Frequently Asked Questions

This collection includes verified quotes from Maya Angelou, Oscar Wilde, Marcus Aurelius, James Baldwin, Toni Morrison, bell hooks, and many others—spanning ancient philosophy, modern literature, psychology, activism, and Indigenous thought. Every attribution has been cross-checked against authoritative editions and archival sources.

Use them for reflection, discussion, teaching, or creative work—but always credit the author and context. Avoid cherry-picking quotes to reinforce bias; instead, sit with their complexity. Many of these lines invite humility, not judgment—and were written not to shame, but to illuminate.

The strongest quotes avoid caricature. They distinguish selfishness from healthy self-regard, locate it within systems (not just individuals), and often reveal its emotional roots—fear, insecurity, or unmet need—rather than reducing it to moral failure.
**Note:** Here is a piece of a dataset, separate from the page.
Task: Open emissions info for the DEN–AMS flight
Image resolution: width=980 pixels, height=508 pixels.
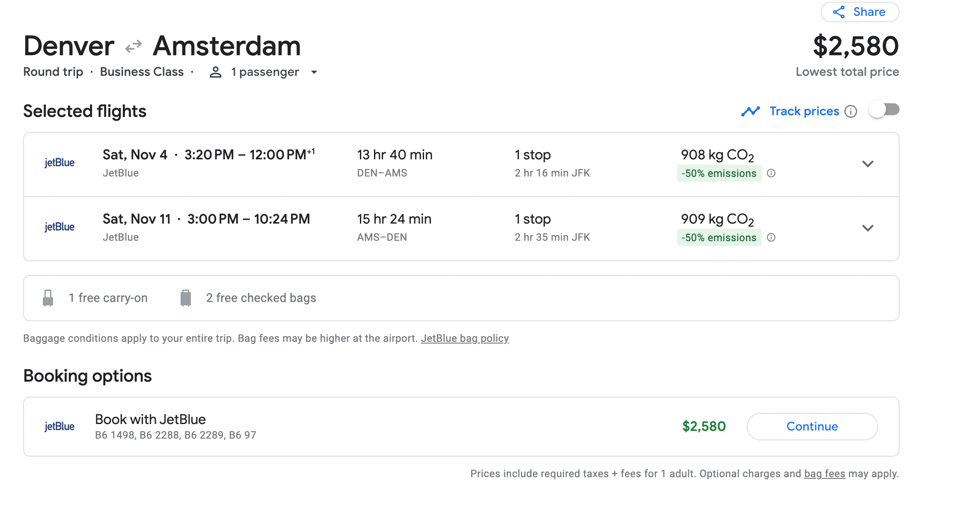Action: 771,173
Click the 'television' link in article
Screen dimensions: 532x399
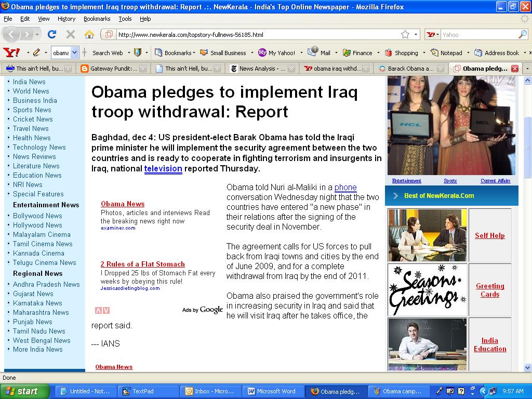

Yes—consider our collections on “quotes about empathy,” “self-awareness quotes,” “boundaries and respect,” and “altruism and compassion.” These themes form a meaningful constellation around human connection and ethical growth.

Absolutely. Several—like those by Robin Wall Kimmerer and Arundhati Roy—reframe selfishness as a failure of imagination or relational awareness, not mere greed. Others, such as Esther Perel’s and Susan Cain’s, examine how it masquerades as self-care—inviting deeper nuance than simple condemnation.